Le nouveau clip de Miike Snow, "Paddling Out", se déroule dans une sorte d'époque Victorienne du futur

Abdullah Saeed 8 février

Personne ne comprend les chansons comme le réalisateur Andreas Nilsson. Qui d’autre aurait décidé, après avoir entendu « Madder Red » de Yeasayer, de l’illustrer en mettant en scène Kristin Bell en plein deuil d’une partie de son corps ?

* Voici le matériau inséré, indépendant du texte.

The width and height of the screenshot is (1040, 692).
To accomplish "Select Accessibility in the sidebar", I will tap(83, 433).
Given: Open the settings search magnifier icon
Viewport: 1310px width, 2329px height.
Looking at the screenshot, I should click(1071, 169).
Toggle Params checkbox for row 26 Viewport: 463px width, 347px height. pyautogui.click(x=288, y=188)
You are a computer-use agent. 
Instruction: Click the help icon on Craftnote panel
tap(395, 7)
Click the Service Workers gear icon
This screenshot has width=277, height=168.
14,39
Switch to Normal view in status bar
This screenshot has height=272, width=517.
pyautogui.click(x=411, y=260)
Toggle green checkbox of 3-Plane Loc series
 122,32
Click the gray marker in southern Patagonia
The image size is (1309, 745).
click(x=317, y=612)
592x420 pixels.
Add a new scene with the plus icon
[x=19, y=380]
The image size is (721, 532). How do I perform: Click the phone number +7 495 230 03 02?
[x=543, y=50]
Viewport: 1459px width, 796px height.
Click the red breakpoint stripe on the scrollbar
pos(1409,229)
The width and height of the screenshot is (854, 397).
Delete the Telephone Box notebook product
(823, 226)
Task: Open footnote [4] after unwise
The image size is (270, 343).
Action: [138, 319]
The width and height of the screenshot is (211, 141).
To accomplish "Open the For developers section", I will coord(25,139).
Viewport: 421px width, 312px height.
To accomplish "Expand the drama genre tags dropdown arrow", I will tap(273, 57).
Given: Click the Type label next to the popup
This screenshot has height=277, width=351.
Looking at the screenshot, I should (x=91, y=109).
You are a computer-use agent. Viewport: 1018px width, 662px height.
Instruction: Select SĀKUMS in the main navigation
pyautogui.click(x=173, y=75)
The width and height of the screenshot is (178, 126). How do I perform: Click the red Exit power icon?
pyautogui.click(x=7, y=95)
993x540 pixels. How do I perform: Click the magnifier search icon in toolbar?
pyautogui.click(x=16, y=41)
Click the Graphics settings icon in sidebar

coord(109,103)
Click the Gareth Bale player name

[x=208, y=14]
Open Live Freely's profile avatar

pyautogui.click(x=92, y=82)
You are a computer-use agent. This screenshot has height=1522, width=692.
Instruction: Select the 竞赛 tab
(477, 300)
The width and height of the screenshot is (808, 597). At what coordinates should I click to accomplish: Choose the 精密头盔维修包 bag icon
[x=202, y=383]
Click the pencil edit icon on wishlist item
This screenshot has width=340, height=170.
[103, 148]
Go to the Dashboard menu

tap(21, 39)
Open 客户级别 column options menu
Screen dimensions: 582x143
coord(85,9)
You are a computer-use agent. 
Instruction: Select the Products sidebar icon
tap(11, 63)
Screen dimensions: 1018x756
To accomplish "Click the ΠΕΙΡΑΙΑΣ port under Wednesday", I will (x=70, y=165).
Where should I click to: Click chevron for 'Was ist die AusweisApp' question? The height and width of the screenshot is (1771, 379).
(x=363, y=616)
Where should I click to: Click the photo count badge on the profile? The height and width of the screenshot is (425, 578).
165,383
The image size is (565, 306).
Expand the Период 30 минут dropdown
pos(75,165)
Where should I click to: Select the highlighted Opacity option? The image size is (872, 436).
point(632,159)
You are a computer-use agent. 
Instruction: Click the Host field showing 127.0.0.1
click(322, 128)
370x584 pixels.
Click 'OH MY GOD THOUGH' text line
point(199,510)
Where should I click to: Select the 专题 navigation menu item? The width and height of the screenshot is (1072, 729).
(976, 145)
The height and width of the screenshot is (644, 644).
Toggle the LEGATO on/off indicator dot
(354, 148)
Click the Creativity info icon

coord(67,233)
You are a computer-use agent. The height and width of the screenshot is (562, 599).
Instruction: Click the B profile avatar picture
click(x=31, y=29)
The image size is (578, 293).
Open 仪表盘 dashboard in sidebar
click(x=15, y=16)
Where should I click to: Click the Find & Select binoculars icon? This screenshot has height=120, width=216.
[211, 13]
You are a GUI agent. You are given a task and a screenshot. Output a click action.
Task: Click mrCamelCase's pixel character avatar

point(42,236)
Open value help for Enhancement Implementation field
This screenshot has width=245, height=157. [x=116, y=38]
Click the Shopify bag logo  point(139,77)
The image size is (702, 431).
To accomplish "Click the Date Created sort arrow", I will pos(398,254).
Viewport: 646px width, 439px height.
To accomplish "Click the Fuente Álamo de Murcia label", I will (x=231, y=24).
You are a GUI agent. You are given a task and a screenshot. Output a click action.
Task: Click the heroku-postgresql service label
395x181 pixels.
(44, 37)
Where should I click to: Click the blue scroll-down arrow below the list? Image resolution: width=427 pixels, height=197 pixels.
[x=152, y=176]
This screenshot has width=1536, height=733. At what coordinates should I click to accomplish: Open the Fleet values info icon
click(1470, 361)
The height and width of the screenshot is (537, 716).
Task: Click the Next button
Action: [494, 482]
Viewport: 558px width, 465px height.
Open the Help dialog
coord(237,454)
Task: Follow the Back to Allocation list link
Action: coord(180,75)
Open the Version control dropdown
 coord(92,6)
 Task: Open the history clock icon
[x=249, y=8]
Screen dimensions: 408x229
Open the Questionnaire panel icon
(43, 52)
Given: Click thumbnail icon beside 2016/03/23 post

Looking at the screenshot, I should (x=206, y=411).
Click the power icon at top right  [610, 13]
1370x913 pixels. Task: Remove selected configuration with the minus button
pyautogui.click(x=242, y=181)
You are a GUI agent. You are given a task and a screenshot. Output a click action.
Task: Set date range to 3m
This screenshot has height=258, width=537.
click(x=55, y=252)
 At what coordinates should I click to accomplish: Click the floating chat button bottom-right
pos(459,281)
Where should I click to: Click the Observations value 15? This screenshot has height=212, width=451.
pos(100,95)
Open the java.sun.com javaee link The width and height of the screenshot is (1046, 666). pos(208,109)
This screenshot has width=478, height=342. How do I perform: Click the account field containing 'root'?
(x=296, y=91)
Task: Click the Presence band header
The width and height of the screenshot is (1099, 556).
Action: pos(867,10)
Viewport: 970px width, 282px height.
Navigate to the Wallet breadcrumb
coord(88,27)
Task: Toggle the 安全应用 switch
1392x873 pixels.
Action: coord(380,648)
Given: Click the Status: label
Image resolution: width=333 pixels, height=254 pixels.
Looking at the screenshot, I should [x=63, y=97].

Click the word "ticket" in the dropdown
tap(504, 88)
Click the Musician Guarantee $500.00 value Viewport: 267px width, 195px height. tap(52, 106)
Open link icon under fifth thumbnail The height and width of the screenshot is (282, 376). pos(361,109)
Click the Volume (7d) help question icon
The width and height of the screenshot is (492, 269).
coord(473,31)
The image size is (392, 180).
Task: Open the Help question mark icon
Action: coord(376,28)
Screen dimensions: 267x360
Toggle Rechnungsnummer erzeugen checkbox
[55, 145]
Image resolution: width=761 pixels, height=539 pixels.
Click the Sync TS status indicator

Les petits contes qui peuplent ses clips évoquent spontanément l’univers de PKD et l’horreur à la Lovecraft, tout en repoussant les limites de l’étrange. La première fois qu’il a travaillé avec Miike Snow, sur le clip de « Rabbit », ils se sont mis d’accord sur une histoire impliquant un petit garçon barbu qui s’avère successivement en fugitif et un fan de 2 Live Crew, avant de se lancer dans une reconstitution de As Nasty As They Wanna Be, le temps d’une reprise. Cette fois-ci, Nilsson mélange des éléments disparates comme la chirurgie esthétique, des enfants Victoriens déguisés en cosmonautes et des chaussures de danse gaélique.

Derrière l’apparent chaos du travail de Nilsson, il y a une émotion réelle et sincère. Dans « Madder Red » il s’agissait d’un sentimentalisme à fleur de peau et sensiblement embarrassant. Dans “Flash Delirium”, pour MGMT, c’était un malaise familial. Et dans « Paddling Out » c’est manifestement le plaisir que l’on peut prendre à voir un petit gros danser comme si c’était la fin des temps.